Kesatuan Aksi Mahasiswa Muslim Indonesia (KAMMI) mendesak Presiden Joko Widodo (Jokowi) untuk mengevaluasi Kementerian Keuangan. Desakan KAMMI merespons sorotan publik ke Kemenkeu selama sebulan belakangan ini.
Sorotan itu meliputi soal Rafael Alun Trisambodo, yang dulu Kepala Bagian Umum Kanwil Ditjen Pajak Jakarta Selatan II. Menyusul kemudian sorotan publik diarahkan ke Wahono Saputro, Kepala Kantor Pajak Madya Jaktim, juga Eko Darmanto, yang menjabat Kepala Bea Cukai Kantor Yogyakarta, serta Andhi Pramono selaku Kepala Bea Cukai Makassar.
Tak berhenti di situ, ada pula kabar luar biasa dari Menko Polhukam Mahfud Md (memperoleh informasi dari PPATK) yang menyebut transaksi janggal Rp 300 triliun, atau belakangan jumlahnya dipastikan Rp 349 triliun.
SCROLL TO CONTINUE WITH CONTENT
Perilaku pamer kekayaan atau 'flexing' mengiringi isu-isu pejabat Kemenkeu, kementerian yang kini dipimpin Sri Mulyani. Pamer kekayaan itu tersiar bahkan lewat akun media sosial masing-masing. Sejak awal, isu flexing ini sudah muncul, yakni lewat pamer kendaraan mewah anak Rafael bernama Mario Dandy Satriyo yang berkasus karena menyiksa anak bernama David.
Ketua Umum PP KAMMI Zaky Ahmad Riva'i mendesak Presiden Joko Widodo melakukan evaluasi terhadap Kementerian Keuangan. Sebab, menurutnya, berbagai kasus yang sedang ramai berdampak terhadap hilangnya kepercayaan publik.
"Tindakan oknum ini memang tidak layak. Wajar jika publik marah dan hilang kepercayaan sebab di tengah rakyat sedang berjibaku recovery ekonomi pascapandemi. Sebaliknya, justru para pejabat ini dengan sengaja pamer kekayaan," ujar Zaky dalam keterangan tertulis KAMMI, Selasa (28/3/2023).

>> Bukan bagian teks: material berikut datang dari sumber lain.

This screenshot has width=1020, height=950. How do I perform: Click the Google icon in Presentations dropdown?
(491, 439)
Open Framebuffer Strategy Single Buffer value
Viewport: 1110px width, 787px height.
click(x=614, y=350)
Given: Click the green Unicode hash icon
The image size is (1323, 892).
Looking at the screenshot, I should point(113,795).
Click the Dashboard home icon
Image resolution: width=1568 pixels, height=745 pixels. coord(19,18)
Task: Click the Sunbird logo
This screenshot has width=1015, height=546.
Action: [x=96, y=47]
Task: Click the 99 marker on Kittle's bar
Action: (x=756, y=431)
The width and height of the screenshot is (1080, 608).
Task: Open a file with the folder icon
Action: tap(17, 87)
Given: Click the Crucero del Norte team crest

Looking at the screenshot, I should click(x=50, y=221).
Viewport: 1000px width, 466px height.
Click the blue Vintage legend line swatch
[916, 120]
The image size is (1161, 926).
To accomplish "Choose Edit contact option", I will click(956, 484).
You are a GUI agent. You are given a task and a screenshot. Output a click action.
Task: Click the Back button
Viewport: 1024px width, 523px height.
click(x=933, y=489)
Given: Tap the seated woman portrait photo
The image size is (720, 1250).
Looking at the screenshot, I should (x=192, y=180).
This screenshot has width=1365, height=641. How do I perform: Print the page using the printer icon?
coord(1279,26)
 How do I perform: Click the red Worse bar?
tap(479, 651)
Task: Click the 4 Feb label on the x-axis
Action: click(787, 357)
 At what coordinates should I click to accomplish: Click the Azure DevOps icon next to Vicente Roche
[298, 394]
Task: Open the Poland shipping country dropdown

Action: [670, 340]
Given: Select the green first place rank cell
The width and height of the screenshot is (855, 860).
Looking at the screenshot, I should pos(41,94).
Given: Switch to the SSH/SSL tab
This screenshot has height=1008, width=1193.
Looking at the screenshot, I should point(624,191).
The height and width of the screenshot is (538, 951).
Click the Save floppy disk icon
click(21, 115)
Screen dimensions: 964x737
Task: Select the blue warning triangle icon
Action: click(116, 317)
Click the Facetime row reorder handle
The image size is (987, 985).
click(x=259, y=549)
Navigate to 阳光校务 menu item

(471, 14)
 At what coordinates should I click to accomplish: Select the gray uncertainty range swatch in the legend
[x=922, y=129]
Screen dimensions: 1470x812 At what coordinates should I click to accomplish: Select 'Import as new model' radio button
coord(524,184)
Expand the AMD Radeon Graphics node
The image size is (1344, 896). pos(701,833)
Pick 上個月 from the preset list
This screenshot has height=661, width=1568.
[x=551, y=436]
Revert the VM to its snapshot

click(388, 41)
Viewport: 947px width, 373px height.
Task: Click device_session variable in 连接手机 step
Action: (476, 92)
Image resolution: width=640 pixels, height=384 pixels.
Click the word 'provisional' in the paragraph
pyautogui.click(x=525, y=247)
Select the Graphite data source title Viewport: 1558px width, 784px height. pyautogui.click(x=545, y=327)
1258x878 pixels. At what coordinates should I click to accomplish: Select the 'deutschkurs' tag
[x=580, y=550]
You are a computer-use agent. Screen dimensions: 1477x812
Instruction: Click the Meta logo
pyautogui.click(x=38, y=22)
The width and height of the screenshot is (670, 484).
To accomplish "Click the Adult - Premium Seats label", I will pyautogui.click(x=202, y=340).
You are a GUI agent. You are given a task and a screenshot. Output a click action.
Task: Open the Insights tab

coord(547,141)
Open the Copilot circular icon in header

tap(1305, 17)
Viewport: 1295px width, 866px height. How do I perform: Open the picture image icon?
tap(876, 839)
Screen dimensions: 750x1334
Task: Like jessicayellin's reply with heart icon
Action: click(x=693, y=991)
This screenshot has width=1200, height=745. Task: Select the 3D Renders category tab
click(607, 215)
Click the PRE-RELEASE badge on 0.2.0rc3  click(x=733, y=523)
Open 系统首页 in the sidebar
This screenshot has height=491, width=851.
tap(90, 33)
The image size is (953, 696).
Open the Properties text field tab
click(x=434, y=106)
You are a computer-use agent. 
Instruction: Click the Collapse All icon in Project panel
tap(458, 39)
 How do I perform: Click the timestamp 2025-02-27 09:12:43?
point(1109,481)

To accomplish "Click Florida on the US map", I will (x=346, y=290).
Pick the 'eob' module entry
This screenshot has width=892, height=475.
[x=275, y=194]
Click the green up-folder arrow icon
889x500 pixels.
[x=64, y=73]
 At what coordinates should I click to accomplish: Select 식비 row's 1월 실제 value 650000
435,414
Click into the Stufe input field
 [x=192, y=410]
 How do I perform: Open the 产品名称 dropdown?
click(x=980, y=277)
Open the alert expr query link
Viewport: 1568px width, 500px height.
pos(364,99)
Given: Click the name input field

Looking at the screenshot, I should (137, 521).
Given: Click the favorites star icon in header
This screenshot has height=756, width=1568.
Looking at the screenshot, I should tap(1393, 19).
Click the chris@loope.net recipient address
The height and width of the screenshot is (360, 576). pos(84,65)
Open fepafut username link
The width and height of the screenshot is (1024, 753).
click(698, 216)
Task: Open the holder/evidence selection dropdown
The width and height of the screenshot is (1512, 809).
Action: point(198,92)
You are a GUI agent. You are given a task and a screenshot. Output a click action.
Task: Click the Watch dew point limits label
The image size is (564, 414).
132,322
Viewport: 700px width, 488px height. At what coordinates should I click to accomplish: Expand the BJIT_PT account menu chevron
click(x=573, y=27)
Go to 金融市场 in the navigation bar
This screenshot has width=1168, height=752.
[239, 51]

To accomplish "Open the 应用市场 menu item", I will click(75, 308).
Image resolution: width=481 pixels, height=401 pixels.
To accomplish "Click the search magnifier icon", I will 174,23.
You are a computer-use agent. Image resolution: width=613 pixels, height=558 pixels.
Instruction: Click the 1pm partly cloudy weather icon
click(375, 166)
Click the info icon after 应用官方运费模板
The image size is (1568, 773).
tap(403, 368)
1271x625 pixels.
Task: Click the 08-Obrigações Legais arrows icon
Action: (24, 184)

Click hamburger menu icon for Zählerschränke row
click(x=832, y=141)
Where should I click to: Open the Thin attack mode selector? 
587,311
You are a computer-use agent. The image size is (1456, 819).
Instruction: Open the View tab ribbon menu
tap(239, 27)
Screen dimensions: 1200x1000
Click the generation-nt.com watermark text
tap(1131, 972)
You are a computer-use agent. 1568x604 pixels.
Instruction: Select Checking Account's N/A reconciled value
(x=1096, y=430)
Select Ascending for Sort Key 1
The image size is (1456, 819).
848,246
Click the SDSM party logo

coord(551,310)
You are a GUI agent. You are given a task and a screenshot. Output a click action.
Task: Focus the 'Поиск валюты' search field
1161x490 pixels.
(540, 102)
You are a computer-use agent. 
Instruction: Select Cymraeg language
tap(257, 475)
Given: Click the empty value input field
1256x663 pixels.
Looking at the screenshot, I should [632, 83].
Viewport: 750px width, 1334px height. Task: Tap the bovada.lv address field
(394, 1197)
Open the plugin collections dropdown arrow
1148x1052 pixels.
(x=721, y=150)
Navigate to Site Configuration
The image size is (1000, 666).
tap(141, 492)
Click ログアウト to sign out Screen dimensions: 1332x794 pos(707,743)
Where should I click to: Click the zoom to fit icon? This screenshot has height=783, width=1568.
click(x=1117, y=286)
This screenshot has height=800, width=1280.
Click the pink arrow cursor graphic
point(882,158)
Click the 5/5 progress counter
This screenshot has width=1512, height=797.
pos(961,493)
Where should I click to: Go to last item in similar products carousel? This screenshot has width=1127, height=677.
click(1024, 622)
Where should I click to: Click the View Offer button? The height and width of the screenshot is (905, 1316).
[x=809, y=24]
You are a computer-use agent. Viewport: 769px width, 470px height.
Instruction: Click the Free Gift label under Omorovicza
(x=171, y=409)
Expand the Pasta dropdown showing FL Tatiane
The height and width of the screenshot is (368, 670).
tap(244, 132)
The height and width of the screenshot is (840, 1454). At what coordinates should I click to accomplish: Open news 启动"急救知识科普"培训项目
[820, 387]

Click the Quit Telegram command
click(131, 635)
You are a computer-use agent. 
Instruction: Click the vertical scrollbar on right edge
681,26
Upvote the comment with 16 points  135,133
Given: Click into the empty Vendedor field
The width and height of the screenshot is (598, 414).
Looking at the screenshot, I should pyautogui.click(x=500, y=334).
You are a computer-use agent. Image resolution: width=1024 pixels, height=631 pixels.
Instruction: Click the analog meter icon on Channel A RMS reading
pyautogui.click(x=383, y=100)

"Presiden harus berani ambil sikap. Evaluasi besar-besaran jajaran Kementerian Keuangan. Tindak tegas para oknum yang telah merusak citra Lembaga Pemerintahan. Dan evaluasi kebusukan badan itu harus dimulai dari kepalanya," desak Zaky.
Ketua Bidang Kebijakan Publik PP KAMMI, Ammar Multazim, turut berkomentar. Menurutnya luapan kemarahan publik yang meluas hingga muncul gerakan penolakan bayar pajak sangat berbahaya serta menghambat pembangunan nasional.
"Gerakan penolakan bayar pajak merupakan puncak kemarahan publik. Jika terus dibiarkan sangat berbahaya. Sebab 70% lebih APBN bersumber dari penerimaan pajak. Bahkan pada tahun 2022 realisasi dari pajak mencapai Rp. 1.716,8 triliun. Tentu nilai sebesar ini sangat penting bagi pembangunan nasional. Sehingga gerakan ini tidak boleh dianggap remeh. Khususnya Kemenkeu harus segera ambil langkah taktis dalam upaya counter gerakan tolak bayar pajak yang akan berdampak terhadap pembangunan nasional. Maka KAMMI mendesak Presiden untuk mengevaluasi Menteri dan Kementerian Keuangan," pungkasnya.